Collected data
□ □ □

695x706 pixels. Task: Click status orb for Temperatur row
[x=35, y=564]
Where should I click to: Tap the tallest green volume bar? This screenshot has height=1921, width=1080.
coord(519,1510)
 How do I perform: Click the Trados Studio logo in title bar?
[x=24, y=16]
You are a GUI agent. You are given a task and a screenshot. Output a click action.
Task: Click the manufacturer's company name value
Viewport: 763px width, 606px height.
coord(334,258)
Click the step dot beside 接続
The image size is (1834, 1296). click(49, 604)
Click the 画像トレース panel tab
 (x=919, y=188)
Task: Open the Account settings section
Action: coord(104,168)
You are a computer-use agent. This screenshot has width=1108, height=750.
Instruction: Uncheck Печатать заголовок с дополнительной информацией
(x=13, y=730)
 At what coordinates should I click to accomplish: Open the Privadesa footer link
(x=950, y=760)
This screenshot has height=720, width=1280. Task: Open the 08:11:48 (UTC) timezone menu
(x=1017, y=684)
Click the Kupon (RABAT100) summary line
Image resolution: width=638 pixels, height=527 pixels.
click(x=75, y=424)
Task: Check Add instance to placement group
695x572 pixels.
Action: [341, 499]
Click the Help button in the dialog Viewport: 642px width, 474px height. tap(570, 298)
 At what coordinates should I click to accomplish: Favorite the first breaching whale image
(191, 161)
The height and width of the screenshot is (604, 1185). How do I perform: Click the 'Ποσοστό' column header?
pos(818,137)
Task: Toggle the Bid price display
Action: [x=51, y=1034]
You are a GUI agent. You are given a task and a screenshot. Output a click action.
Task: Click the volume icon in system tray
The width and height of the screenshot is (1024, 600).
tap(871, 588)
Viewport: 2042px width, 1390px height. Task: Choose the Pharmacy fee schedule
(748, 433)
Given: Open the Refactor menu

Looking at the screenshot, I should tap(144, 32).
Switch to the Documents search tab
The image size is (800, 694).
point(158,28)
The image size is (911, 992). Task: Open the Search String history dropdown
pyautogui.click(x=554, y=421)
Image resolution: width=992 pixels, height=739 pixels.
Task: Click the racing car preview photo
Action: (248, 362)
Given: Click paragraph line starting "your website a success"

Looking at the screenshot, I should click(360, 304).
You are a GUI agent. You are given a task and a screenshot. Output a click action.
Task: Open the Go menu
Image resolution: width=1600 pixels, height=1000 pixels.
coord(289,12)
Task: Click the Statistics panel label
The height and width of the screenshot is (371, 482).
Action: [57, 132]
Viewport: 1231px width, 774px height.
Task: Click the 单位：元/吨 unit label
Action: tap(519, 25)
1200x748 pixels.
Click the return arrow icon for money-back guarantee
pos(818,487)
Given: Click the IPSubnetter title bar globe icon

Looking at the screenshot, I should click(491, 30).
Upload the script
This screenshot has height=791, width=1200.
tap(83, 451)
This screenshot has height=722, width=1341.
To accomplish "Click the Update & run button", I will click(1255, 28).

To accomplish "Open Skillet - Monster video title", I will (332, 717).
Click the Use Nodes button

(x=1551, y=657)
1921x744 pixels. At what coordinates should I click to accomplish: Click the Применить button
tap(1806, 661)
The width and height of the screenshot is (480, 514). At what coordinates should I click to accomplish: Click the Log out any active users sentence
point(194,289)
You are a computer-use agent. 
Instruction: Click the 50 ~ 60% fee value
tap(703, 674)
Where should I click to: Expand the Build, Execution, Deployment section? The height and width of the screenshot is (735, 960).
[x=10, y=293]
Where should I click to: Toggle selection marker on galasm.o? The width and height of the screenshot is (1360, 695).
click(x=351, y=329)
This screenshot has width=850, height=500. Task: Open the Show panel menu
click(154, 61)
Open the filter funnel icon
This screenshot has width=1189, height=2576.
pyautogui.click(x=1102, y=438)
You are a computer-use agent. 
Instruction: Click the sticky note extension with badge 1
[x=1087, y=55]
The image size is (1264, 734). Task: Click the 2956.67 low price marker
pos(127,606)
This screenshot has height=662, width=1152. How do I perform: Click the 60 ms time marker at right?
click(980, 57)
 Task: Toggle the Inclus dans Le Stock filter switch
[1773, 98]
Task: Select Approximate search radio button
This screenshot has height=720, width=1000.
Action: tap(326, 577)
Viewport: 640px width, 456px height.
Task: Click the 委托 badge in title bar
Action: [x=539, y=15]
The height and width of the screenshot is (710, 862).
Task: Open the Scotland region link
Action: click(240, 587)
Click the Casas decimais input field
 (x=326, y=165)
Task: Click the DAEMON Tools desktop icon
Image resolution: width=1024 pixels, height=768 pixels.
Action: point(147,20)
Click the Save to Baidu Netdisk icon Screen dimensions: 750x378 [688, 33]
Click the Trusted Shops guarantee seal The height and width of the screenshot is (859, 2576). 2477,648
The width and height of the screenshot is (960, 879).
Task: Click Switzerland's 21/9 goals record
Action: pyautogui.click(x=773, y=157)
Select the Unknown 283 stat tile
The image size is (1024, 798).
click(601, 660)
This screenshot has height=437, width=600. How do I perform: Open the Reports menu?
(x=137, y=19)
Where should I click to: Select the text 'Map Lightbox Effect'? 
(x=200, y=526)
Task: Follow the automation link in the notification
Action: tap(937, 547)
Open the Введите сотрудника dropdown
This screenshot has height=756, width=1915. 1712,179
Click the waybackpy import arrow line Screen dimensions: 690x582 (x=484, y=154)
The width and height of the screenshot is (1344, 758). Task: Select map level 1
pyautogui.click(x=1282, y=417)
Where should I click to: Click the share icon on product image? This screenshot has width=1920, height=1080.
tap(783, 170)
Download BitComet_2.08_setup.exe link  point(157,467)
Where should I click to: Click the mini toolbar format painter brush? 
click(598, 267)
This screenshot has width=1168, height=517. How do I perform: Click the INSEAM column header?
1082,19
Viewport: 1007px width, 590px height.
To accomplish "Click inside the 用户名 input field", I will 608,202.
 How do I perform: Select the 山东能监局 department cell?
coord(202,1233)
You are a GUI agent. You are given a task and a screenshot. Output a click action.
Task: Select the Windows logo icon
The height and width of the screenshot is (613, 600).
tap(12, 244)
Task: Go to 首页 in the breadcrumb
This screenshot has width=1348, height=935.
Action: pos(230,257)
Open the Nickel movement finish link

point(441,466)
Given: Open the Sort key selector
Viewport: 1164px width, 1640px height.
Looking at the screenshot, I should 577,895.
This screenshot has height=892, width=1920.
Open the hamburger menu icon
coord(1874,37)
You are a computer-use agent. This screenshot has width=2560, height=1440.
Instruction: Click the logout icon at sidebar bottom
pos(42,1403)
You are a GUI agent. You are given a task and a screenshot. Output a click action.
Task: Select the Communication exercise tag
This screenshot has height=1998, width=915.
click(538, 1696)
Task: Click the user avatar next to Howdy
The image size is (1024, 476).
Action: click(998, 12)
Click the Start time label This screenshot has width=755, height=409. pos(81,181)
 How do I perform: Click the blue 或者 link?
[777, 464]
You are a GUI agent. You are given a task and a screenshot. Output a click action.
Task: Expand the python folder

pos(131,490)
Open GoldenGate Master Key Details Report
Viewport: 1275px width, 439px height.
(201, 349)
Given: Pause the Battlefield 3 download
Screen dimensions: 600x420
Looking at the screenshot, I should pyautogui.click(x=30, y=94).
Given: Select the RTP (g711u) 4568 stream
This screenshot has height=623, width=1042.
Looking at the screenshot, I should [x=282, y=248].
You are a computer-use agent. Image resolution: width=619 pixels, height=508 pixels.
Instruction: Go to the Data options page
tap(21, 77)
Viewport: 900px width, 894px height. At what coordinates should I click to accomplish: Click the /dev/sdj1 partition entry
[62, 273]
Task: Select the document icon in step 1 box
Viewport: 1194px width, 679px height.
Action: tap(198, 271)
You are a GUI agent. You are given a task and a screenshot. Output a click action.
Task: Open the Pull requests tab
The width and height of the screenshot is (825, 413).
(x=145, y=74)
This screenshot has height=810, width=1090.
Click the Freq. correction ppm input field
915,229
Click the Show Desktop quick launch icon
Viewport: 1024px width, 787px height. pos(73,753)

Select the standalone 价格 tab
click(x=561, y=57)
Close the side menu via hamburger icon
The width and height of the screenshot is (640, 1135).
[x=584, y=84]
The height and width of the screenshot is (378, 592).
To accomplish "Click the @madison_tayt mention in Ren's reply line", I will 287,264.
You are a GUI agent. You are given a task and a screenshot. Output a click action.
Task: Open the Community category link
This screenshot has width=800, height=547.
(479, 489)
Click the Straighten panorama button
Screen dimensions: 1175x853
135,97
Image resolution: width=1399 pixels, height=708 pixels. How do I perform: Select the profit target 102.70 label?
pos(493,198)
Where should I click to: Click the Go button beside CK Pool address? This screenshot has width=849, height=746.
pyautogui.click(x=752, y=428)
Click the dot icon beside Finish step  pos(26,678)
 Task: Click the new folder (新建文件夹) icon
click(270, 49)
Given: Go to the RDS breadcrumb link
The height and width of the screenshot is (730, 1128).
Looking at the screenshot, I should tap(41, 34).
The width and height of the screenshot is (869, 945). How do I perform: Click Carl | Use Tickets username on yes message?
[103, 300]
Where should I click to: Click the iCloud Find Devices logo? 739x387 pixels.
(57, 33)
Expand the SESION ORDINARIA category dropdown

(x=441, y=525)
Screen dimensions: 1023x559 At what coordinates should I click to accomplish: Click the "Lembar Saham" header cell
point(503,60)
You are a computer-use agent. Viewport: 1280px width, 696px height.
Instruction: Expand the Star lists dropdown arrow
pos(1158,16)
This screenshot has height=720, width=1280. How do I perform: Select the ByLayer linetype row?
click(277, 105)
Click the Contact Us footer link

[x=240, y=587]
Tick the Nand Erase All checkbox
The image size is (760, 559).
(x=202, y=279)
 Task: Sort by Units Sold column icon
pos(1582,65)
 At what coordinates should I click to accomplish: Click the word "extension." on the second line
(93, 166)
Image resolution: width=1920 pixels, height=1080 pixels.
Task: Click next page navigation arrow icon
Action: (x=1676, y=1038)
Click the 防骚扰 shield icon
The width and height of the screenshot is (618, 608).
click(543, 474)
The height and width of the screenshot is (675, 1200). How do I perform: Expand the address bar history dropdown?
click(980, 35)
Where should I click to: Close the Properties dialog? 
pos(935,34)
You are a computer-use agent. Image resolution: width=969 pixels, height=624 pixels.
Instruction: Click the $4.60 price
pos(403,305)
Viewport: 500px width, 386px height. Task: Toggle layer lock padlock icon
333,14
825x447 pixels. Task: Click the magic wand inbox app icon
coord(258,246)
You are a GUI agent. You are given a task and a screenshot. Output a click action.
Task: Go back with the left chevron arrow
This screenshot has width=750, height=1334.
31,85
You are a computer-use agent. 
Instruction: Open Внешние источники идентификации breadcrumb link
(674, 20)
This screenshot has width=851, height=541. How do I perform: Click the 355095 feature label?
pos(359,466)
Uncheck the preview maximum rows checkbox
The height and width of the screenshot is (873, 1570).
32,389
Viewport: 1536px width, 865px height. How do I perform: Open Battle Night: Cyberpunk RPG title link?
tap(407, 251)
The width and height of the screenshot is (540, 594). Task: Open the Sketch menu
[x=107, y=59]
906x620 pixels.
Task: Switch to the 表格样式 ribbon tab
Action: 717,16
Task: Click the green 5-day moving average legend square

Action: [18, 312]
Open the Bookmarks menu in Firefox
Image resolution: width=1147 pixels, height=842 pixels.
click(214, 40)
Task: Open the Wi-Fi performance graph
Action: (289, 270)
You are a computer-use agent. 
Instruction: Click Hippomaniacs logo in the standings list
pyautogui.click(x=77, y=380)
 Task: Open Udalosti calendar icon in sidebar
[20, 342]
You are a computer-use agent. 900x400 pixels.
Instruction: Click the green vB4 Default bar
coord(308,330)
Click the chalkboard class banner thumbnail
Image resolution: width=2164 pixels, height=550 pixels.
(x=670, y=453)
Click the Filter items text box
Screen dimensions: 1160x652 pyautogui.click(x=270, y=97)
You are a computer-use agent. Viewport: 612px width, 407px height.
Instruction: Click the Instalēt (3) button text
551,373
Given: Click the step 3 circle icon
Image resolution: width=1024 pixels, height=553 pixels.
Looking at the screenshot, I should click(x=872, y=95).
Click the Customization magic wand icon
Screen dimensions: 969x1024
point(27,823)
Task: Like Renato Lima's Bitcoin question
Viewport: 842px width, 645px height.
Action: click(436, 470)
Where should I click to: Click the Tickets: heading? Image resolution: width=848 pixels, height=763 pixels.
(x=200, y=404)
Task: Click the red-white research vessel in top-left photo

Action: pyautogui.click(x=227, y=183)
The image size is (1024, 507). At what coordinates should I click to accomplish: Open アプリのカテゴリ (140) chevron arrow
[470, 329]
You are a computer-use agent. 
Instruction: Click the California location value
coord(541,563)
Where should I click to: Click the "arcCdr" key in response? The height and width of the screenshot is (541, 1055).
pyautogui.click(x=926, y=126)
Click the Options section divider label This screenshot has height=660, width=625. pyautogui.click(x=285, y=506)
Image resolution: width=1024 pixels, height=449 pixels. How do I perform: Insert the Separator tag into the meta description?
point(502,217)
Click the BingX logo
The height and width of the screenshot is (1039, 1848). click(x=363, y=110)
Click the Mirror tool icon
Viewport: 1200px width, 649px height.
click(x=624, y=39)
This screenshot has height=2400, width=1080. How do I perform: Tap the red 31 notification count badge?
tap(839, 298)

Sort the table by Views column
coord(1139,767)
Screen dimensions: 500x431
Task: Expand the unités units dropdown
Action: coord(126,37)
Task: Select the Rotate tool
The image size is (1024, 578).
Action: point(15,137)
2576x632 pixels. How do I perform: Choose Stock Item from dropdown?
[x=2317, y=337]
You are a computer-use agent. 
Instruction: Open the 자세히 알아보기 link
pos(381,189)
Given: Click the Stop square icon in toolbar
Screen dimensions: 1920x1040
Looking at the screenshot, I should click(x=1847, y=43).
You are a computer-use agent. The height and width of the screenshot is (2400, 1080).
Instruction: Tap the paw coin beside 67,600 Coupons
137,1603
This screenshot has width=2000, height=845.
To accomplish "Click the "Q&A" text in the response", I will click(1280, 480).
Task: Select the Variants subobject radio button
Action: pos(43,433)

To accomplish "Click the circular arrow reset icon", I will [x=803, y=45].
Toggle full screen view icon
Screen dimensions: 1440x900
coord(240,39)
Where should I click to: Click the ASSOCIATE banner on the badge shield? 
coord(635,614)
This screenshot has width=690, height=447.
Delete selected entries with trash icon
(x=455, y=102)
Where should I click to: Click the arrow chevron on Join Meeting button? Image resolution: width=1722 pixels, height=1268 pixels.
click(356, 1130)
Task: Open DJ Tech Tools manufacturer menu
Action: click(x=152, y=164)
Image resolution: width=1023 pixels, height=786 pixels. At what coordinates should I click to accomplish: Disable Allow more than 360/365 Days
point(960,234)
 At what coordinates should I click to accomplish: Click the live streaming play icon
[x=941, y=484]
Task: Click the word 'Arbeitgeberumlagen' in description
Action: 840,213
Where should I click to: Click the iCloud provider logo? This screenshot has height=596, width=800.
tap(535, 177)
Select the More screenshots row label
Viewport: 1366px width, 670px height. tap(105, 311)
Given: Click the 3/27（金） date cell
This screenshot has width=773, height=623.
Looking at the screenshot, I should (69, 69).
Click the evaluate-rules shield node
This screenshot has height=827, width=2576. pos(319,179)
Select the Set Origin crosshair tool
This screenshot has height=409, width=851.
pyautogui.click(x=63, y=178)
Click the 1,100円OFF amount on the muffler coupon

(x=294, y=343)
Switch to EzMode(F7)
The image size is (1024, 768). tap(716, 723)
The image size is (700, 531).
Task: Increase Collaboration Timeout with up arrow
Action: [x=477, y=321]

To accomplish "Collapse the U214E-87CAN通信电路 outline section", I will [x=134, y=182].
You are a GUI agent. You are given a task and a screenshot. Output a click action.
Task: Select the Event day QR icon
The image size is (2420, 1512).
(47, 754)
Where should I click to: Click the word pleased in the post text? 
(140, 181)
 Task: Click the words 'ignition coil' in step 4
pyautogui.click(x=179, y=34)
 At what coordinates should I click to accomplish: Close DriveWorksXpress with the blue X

□ □ □

Look over the records above and copy each line that includes the string "checkbox".

Solution for this task:
Tick the Nand Erase All checkbox
Uncheck the preview maximum rows checkbox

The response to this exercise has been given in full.